What this task involves: Provide the number of lines below that include "computer", without any other words.

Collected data
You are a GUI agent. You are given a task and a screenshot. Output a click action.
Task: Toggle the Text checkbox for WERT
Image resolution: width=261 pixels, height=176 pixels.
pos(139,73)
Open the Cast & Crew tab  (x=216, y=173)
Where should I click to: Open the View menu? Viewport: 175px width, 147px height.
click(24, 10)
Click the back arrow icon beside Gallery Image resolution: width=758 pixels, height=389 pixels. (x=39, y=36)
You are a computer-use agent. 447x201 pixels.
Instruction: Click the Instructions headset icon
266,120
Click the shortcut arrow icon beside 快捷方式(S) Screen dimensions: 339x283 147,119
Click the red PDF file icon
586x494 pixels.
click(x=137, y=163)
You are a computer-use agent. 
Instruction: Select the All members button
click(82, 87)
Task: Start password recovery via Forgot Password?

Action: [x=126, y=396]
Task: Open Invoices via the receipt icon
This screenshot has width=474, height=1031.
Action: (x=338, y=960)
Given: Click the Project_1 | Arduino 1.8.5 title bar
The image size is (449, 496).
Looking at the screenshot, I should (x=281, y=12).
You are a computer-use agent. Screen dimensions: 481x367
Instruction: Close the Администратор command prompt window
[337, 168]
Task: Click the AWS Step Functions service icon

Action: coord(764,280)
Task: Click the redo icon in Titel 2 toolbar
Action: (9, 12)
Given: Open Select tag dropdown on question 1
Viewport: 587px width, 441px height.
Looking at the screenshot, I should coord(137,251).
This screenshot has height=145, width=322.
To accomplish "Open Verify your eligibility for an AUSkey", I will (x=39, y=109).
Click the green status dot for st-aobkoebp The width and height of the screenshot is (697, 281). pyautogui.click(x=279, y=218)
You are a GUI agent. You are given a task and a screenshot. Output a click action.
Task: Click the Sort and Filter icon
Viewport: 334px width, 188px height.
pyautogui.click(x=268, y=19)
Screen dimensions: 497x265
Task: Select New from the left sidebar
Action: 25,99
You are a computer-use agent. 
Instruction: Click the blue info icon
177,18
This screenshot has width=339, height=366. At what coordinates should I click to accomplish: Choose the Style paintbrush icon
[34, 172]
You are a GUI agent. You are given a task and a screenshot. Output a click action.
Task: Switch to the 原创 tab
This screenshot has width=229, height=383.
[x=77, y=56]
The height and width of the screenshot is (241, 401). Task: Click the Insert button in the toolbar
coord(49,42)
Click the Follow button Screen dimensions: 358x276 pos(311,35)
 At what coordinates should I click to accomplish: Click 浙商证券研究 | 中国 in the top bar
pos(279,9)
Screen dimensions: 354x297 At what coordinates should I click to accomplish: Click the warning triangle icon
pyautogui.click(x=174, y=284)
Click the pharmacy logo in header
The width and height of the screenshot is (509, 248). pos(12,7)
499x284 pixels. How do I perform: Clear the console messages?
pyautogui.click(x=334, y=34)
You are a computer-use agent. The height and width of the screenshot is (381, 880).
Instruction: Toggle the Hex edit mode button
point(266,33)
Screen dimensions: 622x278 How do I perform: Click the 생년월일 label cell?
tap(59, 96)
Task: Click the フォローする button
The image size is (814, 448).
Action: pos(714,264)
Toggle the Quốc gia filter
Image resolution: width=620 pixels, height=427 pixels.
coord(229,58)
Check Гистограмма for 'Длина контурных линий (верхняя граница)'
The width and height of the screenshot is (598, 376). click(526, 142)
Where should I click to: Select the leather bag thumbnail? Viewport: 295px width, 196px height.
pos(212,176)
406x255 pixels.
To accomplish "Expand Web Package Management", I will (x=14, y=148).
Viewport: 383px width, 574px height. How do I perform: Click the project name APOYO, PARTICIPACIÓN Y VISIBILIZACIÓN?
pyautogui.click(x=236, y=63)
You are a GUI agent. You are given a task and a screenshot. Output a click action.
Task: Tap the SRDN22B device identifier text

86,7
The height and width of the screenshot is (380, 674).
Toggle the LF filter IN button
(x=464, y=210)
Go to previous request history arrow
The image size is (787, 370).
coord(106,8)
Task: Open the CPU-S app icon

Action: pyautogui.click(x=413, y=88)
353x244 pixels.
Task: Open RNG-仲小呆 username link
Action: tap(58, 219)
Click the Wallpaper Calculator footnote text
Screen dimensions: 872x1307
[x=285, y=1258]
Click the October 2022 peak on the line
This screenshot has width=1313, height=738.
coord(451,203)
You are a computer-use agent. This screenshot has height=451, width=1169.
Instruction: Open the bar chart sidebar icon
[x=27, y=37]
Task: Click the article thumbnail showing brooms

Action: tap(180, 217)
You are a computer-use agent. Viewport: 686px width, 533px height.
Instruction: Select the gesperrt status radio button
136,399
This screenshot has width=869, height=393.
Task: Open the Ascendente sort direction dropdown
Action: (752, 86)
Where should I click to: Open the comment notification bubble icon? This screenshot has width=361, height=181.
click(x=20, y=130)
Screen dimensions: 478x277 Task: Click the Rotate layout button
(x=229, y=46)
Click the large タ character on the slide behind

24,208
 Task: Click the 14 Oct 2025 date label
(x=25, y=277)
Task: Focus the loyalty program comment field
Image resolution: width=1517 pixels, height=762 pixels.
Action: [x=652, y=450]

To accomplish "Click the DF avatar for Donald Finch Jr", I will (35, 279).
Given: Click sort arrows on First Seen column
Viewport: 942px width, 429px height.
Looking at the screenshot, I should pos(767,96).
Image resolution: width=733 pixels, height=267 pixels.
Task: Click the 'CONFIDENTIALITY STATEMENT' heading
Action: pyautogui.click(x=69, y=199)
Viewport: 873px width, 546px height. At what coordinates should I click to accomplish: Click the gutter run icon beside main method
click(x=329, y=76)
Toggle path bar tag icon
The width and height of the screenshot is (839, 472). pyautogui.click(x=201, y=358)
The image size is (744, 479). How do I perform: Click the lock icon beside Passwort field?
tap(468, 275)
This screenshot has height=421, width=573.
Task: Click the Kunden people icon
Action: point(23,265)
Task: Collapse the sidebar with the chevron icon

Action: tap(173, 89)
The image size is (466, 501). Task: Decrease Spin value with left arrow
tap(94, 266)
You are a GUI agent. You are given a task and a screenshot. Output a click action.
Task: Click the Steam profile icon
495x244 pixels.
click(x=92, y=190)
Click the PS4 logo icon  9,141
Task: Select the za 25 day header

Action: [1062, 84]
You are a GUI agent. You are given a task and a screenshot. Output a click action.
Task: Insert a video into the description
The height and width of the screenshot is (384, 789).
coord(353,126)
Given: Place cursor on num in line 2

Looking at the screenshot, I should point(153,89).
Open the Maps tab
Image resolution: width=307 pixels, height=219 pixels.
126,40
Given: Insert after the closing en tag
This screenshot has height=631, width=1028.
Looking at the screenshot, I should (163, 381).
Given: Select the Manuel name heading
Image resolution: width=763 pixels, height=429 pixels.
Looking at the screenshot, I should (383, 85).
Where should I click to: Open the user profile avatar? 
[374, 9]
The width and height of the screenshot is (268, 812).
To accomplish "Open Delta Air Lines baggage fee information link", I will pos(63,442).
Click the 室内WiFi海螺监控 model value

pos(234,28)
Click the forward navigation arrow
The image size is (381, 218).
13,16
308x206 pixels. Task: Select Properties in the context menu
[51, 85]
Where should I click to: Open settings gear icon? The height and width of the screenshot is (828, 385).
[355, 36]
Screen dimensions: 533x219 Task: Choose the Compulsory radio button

Worked solution: 7